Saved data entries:

■ ■ ■

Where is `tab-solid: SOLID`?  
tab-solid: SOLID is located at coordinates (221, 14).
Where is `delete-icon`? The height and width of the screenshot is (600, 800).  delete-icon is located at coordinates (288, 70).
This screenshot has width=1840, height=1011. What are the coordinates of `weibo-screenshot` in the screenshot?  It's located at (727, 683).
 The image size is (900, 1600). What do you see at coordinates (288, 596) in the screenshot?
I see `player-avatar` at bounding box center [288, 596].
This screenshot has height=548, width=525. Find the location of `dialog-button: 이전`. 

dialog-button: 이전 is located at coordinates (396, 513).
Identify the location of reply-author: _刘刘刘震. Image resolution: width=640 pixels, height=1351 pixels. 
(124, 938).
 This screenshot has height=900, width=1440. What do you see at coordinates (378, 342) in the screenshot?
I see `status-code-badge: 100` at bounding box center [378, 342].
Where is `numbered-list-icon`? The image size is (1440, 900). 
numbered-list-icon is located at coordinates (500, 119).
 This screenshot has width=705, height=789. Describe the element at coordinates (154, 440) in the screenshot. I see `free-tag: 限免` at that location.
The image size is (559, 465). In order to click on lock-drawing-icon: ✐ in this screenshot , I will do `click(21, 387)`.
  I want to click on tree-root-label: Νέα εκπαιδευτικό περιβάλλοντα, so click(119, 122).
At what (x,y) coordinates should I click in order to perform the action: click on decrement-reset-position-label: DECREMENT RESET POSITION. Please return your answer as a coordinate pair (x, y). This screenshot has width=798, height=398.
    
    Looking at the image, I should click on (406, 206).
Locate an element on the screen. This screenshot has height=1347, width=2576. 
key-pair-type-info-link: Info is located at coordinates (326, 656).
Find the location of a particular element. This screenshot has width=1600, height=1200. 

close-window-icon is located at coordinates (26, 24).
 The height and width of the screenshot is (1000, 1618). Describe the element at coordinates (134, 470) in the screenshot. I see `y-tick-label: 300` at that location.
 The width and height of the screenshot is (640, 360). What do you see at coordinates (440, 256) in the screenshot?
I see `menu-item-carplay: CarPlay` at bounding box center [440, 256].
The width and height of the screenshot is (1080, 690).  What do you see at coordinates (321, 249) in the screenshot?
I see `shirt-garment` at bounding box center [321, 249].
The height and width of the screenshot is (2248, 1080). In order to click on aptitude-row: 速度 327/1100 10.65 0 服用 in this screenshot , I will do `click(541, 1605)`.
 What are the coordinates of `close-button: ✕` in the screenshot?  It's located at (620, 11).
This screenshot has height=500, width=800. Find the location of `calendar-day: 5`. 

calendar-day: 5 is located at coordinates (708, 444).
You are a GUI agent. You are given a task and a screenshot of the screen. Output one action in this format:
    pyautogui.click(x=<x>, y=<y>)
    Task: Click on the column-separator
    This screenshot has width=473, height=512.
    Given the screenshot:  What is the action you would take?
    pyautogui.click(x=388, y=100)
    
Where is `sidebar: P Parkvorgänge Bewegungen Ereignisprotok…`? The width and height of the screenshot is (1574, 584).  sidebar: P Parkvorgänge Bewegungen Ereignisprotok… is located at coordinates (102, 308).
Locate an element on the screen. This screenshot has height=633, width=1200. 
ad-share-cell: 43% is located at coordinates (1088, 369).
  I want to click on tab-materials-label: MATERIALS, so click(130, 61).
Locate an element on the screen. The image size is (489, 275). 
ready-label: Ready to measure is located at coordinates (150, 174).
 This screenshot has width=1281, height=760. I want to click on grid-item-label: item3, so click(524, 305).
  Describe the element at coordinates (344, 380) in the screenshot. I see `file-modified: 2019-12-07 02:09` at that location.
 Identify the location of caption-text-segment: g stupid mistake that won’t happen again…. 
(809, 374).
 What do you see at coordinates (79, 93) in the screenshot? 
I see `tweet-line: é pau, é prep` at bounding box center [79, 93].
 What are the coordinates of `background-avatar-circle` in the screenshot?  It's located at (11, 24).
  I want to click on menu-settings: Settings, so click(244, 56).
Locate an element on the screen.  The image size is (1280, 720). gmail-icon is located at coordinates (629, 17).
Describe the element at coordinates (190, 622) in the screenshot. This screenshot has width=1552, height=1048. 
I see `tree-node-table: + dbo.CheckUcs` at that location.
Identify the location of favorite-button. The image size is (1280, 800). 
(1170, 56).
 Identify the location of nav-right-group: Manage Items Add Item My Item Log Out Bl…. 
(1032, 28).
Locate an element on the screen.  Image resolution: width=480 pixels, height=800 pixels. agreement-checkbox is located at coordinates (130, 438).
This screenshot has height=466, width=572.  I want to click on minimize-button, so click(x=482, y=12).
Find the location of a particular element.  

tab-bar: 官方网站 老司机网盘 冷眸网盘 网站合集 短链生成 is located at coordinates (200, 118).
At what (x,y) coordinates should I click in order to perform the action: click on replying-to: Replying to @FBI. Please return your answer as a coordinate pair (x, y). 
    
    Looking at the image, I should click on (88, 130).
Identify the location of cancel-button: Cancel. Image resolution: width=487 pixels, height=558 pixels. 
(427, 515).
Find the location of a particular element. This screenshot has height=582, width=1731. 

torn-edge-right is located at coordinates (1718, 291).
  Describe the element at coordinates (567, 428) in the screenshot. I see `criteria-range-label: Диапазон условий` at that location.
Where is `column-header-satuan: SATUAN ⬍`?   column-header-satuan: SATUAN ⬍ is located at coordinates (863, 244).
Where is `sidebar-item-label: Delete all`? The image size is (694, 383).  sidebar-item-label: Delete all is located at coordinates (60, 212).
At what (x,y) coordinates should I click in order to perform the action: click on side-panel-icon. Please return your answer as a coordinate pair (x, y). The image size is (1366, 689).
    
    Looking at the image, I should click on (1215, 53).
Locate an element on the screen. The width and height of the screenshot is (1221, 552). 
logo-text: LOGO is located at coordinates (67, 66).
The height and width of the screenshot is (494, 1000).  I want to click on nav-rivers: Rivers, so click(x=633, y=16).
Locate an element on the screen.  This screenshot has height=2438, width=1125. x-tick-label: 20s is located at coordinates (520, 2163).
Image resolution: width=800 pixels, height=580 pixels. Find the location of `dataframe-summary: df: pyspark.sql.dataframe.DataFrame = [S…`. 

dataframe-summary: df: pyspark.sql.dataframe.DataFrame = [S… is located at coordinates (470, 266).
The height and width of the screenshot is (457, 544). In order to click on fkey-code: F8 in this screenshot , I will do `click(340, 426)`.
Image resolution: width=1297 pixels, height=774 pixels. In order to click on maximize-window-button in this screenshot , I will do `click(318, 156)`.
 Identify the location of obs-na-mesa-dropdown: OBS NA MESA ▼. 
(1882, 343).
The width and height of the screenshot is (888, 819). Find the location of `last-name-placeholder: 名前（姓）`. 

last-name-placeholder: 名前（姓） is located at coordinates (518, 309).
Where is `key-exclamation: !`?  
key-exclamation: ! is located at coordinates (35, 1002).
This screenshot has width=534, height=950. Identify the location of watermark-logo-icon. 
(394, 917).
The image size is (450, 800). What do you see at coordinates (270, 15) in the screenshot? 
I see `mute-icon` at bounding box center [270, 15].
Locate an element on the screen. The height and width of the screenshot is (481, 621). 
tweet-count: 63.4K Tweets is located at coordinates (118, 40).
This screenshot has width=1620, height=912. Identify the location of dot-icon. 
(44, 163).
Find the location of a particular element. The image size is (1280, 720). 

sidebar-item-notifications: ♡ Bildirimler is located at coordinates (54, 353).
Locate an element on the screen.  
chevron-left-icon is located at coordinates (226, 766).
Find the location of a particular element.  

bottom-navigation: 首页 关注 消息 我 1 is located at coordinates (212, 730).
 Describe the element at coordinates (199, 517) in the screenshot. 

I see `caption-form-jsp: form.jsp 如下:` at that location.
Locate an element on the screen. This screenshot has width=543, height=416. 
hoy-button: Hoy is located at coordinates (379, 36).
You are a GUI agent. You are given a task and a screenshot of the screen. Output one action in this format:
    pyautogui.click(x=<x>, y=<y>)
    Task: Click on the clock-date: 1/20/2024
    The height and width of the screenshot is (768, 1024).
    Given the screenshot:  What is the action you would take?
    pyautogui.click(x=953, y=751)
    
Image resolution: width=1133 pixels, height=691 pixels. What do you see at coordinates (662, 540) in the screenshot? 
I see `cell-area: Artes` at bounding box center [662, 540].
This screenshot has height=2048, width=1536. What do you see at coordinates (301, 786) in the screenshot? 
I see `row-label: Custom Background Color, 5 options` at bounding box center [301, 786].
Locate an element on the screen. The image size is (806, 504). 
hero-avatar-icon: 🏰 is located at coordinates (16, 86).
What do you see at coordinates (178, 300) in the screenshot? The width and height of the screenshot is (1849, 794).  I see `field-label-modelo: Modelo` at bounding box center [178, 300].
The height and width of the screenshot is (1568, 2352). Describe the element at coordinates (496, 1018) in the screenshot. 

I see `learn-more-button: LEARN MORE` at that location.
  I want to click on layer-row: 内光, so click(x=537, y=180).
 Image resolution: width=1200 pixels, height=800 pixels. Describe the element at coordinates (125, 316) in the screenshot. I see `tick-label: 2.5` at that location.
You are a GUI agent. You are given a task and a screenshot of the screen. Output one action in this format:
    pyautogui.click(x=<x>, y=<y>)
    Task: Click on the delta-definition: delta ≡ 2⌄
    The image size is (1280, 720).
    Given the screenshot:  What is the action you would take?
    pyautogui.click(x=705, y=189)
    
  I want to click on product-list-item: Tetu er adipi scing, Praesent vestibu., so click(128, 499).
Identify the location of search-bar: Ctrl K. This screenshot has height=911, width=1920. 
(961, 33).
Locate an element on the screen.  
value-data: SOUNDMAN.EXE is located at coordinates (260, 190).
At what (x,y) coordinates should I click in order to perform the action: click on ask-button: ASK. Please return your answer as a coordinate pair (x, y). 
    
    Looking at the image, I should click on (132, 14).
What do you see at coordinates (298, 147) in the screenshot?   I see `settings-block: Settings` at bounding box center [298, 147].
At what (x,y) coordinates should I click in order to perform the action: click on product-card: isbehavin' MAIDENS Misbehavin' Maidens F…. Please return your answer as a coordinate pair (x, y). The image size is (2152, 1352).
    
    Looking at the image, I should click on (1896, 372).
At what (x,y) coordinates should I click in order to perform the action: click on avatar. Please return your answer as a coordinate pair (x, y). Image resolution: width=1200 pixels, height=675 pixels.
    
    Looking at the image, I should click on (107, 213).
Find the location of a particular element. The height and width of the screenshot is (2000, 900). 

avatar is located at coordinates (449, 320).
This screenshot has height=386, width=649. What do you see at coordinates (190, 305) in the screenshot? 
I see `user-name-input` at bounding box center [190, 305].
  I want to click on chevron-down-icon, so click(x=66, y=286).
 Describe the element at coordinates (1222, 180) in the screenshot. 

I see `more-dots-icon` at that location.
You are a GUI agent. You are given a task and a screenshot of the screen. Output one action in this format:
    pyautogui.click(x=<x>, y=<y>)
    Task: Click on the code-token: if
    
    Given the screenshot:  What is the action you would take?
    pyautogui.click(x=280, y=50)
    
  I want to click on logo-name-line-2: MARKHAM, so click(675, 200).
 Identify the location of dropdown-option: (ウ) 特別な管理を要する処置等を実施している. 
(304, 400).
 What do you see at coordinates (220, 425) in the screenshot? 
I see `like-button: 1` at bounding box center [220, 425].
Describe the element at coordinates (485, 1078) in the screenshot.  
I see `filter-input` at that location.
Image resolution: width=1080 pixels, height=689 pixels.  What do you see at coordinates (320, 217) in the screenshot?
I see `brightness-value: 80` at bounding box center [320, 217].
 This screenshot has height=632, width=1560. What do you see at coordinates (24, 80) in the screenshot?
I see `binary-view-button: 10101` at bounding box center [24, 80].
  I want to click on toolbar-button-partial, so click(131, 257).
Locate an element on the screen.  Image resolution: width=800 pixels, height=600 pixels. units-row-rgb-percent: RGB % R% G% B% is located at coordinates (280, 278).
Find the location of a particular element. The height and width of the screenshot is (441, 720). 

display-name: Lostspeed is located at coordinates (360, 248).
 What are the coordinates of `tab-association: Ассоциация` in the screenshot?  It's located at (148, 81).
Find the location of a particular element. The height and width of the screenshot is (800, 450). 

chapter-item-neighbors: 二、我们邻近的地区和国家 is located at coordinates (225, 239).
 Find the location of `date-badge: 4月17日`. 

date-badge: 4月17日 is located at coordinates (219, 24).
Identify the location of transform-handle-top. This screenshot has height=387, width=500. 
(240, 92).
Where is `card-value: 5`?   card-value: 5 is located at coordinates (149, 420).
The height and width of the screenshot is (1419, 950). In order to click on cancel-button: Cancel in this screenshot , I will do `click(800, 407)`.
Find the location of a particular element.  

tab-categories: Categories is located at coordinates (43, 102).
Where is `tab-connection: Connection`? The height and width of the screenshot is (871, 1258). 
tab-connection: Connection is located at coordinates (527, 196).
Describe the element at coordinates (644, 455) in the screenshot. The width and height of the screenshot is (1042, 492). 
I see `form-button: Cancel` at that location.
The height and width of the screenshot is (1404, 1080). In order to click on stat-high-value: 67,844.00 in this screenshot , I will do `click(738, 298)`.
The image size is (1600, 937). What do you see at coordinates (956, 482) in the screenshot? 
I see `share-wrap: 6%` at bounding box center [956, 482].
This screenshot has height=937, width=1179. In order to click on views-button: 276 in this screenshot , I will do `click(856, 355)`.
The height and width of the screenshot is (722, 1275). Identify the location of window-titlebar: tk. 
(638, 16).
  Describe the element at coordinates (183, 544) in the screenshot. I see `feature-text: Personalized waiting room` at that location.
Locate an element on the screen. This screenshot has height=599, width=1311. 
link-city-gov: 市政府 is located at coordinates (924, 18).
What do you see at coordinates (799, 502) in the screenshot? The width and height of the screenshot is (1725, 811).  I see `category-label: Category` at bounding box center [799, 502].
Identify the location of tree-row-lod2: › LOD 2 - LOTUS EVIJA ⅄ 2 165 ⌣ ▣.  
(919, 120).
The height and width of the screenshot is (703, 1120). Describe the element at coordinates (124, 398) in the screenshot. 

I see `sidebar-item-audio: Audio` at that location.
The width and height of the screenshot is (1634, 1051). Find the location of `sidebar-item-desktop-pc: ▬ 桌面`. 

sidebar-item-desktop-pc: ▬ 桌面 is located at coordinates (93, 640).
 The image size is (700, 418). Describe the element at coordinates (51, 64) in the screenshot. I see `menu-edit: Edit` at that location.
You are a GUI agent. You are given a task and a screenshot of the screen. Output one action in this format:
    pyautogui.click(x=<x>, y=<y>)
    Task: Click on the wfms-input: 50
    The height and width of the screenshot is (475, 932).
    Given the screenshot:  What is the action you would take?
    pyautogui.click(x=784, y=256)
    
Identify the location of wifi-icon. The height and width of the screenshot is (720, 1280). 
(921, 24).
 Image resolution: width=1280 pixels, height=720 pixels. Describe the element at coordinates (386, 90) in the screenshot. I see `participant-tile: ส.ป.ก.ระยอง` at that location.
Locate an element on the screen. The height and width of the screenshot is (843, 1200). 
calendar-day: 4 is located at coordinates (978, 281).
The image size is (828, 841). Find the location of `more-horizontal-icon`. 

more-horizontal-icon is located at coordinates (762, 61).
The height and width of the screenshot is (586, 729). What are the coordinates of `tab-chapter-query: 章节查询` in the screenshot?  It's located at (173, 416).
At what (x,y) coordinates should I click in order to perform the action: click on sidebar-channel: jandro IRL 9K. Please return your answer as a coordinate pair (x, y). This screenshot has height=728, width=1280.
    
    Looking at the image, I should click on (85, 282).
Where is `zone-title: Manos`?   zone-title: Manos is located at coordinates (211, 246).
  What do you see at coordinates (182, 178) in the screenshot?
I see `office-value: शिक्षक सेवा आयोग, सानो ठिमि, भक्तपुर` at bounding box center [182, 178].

■ ■ ■

Aim of the exercise =
Copy out word for word the rows from the very first line down to and including the line containing "coordinates (288, 70).".

Reply =
Where is `tab-solid: SOLID`?  
tab-solid: SOLID is located at coordinates (221, 14).
Where is `delete-icon`? The height and width of the screenshot is (600, 800).  delete-icon is located at coordinates (288, 70).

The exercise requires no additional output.